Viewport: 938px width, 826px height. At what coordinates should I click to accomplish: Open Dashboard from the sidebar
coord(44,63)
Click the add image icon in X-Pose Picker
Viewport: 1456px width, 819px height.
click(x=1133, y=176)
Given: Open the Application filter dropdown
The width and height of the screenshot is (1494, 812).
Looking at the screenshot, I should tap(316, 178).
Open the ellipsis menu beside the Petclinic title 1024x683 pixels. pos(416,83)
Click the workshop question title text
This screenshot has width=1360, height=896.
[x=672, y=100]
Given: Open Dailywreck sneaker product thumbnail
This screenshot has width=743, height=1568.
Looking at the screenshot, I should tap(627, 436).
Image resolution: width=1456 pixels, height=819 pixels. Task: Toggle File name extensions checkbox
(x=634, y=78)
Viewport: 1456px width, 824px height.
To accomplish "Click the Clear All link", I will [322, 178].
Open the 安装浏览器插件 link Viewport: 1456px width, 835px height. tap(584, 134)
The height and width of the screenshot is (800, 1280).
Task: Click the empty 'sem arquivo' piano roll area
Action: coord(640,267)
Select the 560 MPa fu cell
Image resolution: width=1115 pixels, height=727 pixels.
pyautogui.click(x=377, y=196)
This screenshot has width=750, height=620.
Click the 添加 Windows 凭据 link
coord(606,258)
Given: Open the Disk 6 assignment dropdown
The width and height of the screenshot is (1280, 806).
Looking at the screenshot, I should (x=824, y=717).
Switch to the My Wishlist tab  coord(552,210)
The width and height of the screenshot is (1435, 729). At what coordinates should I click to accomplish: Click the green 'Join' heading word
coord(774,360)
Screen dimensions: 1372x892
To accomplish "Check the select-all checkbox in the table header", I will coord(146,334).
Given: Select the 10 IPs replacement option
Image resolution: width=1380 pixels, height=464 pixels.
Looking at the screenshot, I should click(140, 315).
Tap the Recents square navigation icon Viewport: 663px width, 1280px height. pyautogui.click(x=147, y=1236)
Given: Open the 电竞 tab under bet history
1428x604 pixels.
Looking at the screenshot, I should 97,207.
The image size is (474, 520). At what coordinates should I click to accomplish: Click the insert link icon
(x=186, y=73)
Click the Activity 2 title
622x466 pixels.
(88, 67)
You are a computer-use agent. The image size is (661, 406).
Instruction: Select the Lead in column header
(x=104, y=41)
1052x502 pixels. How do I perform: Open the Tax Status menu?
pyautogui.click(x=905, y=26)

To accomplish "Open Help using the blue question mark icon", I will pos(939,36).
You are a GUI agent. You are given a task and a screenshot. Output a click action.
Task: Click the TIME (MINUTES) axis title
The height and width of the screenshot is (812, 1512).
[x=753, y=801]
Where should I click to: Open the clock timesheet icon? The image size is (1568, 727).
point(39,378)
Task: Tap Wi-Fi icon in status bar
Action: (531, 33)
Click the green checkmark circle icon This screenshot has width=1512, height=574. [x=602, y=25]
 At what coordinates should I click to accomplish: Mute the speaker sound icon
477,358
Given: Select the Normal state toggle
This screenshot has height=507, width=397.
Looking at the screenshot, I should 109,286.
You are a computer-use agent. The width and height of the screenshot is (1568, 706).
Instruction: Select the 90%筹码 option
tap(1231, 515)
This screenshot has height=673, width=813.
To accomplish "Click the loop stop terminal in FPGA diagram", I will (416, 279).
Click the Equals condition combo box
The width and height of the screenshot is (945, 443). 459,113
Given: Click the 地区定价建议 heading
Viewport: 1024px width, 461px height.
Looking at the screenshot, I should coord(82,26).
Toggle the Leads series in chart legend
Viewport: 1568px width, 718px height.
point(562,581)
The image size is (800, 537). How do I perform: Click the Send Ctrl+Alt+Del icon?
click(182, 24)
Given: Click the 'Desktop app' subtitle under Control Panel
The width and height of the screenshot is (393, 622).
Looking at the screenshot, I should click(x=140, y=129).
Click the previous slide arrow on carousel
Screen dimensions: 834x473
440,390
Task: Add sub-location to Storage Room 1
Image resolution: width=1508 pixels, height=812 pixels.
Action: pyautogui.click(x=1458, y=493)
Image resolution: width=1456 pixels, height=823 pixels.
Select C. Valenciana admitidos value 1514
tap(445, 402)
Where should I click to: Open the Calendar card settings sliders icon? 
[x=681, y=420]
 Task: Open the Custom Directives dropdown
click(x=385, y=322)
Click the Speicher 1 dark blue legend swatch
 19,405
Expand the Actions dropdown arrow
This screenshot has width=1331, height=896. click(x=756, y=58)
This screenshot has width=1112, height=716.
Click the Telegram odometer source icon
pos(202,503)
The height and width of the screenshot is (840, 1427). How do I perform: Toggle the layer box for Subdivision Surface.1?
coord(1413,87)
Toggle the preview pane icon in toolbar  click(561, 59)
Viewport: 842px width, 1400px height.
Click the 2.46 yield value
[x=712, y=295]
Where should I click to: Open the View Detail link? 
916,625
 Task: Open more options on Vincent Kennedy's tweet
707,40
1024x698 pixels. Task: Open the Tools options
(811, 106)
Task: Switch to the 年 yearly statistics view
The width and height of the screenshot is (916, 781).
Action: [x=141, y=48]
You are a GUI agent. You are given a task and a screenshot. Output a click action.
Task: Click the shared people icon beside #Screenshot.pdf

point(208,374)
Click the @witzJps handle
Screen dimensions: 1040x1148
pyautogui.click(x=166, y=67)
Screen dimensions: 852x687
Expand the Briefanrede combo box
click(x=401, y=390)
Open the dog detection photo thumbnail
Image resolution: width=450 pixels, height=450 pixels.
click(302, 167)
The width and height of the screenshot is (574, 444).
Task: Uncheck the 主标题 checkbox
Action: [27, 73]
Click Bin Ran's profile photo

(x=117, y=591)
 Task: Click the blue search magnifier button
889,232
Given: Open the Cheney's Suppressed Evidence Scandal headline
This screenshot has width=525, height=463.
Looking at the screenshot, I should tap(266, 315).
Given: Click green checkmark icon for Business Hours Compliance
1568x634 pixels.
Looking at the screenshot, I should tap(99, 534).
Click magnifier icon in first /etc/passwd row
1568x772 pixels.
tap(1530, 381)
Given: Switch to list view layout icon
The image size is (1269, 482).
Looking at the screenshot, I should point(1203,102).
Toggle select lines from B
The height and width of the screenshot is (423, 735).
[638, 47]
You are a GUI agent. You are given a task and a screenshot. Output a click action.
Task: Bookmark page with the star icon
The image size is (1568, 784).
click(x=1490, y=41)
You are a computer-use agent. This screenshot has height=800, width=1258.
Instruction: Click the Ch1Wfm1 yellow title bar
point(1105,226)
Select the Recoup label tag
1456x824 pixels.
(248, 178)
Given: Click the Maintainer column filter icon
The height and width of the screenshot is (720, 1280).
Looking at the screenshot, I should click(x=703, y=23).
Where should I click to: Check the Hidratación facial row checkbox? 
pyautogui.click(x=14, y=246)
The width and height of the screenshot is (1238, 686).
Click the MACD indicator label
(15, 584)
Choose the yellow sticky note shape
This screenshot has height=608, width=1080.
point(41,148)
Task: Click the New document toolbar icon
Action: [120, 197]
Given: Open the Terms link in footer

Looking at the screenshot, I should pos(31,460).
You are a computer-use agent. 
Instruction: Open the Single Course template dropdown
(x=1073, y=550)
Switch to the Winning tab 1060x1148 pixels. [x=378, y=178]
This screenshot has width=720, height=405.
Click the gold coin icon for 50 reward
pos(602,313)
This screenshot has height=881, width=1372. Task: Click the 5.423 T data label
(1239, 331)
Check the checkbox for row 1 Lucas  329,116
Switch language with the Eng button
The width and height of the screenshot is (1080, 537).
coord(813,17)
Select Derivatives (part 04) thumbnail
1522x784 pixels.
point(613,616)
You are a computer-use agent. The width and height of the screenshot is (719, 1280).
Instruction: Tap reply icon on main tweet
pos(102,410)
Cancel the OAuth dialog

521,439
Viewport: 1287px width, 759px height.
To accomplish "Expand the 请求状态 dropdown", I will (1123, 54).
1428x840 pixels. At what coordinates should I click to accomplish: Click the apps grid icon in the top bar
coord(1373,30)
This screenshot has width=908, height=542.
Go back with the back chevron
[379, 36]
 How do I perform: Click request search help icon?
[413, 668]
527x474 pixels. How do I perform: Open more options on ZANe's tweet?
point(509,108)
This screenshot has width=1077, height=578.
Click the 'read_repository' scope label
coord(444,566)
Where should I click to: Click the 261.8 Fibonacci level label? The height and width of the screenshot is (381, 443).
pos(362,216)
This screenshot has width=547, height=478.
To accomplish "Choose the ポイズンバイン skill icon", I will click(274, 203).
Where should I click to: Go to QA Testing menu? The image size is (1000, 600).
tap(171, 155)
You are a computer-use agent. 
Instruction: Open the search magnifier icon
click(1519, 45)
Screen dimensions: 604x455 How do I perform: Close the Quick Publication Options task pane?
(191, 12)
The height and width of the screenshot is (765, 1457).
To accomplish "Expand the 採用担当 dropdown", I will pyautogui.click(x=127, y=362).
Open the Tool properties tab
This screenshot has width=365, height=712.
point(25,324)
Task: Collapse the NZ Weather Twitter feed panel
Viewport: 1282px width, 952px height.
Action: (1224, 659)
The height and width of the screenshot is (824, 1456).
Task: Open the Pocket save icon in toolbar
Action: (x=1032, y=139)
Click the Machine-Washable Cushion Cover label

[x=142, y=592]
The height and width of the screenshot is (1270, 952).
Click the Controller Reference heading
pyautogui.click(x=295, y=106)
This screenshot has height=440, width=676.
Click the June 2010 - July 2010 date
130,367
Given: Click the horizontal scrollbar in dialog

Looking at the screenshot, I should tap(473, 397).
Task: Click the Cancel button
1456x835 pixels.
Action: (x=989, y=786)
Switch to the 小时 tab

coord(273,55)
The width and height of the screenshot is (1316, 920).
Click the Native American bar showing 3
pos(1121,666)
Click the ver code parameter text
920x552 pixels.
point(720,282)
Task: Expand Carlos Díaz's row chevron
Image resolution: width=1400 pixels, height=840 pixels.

### Short exercise:
Swap "Custom Directives" for "Custom Headers" in the items, starting at the line that contains "Given: Click the 'Desktop" and stopping after the line that contains "pos(202,503)"; leave everything else unchanged and give back only those lines.

### Written solution:
Given: Click the 'Desktop app' subtitle under Control Panel
The width and height of the screenshot is (393, 622).
Looking at the screenshot, I should click(x=140, y=129).
Click the previous slide arrow on carousel
Screen dimensions: 834x473
440,390
Task: Add sub-location to Storage Room 1
Image resolution: width=1508 pixels, height=812 pixels.
Action: pyautogui.click(x=1458, y=493)
Image resolution: width=1456 pixels, height=823 pixels.
Select C. Valenciana admitidos value 1514
tap(445, 402)
Where should I click to: Open the Calendar card settings sliders icon? 
[x=681, y=420]
 Task: Open the Custom Headers dropdown
click(x=385, y=322)
Click the Speicher 1 dark blue legend swatch
 19,405
Expand the Actions dropdown arrow
This screenshot has width=1331, height=896. click(x=756, y=58)
This screenshot has width=1112, height=716.
Click the Telegram odometer source icon
pos(202,503)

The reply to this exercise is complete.